W opolskim ogrodzie zoologicznym, po blisko 25 latach, ponownie zamieszkały lwy. To 3,5-letni bracia – Atos i Portos. Lwy angolskie do Opola przyjechały z Gdańskiego Ogrodu Zoologicznego we wtorek w nocy.
– Obecnie bracia aklimatyzują się w pomieszczeniach zaplecza nowego obiektu wybudowanego specjalnie dla nich – mówi Miłosz Bogdanowicz, rzecznik prasowy opolskiego zoo. – To czas, w którym zwierzęta zapoznają się z nowym miejscem, przeznaczonymi im pomieszczeniami, zapachami, dźwiękami oraz swoimi opiekunami.
Opiekunowie z kolei uczą się rozpoznawać każdego z podopiecznych odkrywając jego znaki szczególne i charakterystyczne zachowania.

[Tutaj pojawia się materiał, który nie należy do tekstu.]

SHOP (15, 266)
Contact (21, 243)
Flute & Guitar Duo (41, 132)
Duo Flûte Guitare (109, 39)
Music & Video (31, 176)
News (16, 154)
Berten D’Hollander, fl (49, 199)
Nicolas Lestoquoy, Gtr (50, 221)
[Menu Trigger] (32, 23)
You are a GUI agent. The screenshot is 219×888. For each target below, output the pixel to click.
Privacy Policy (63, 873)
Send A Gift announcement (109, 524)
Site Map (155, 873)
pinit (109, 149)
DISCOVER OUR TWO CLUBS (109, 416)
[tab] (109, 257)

Wcześniej pracownicy przeszli kilkudniowe szkolenia w innych ogrodach zoologicznych, by móc bezpiecznie zajmować się tymi zwierzętami, które należą do I grupy zwierząt niebezpiecznych. Przy pracy z nimi nie może być miejsca na błędy.
– Dietę tych dużych kotów stanowią duże porcje wołowiny, kurczaki oraz króliki. Nowych mieszkańców opolskiego zoo zwiedzający będą mogli oglądać najprawdopodobniej po świętach Wielkiej Nocy, gdy nowoczesny wybieg dla lwów i tygrysów zostanie oficjalnie otwarty – informuje rzecznik ogrodu.

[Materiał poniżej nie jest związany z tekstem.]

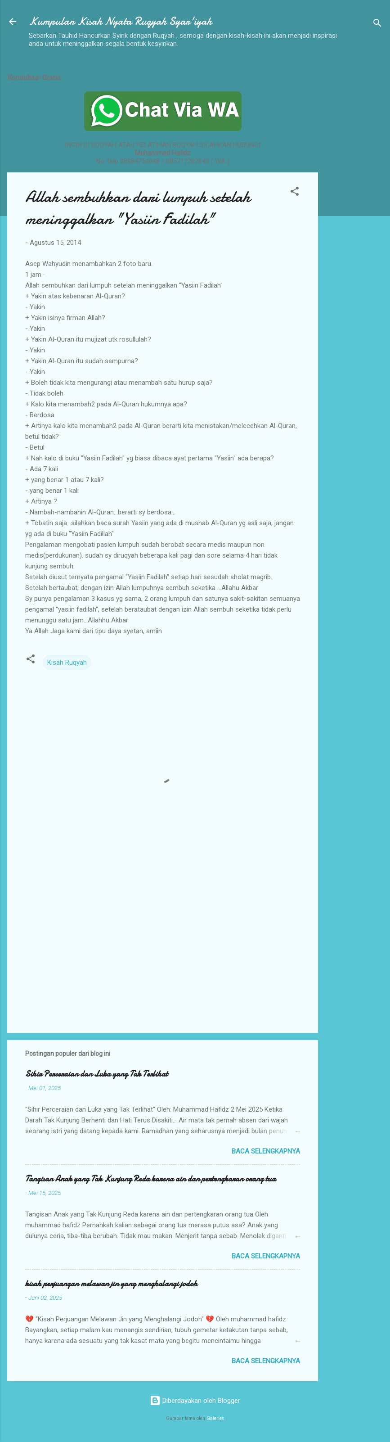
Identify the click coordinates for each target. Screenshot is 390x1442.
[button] (294, 193)
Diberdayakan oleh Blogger (195, 1401)
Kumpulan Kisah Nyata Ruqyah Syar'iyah (120, 21)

Lwy angolskie są zagrożone wyginięciem
W naturze ten podgatunek lwa (Panthera leo bleyenberghi) zamieszkuje południowo-zachodnią Afrykę. Na wolności dożywa około 12-18 lat, w ogrodach zoologicznych nawet 25 lat.
Niestety, lwy angolskie są zagrożone wyginięciem. Dzieje się tak z powodu działalności człowieka, który coraz bardziej wkracza na tereny występowania tych zwierząt. Dlatego na świecie powstały programy hodowlane dla tych zwierząt. W Europie jest to program EEP pod egidą Europejskiego Stowarzyszenia Ogrodów Zoologicznych i Akwariów, którego opolskie zoo jest pełnoprawnym członkiem.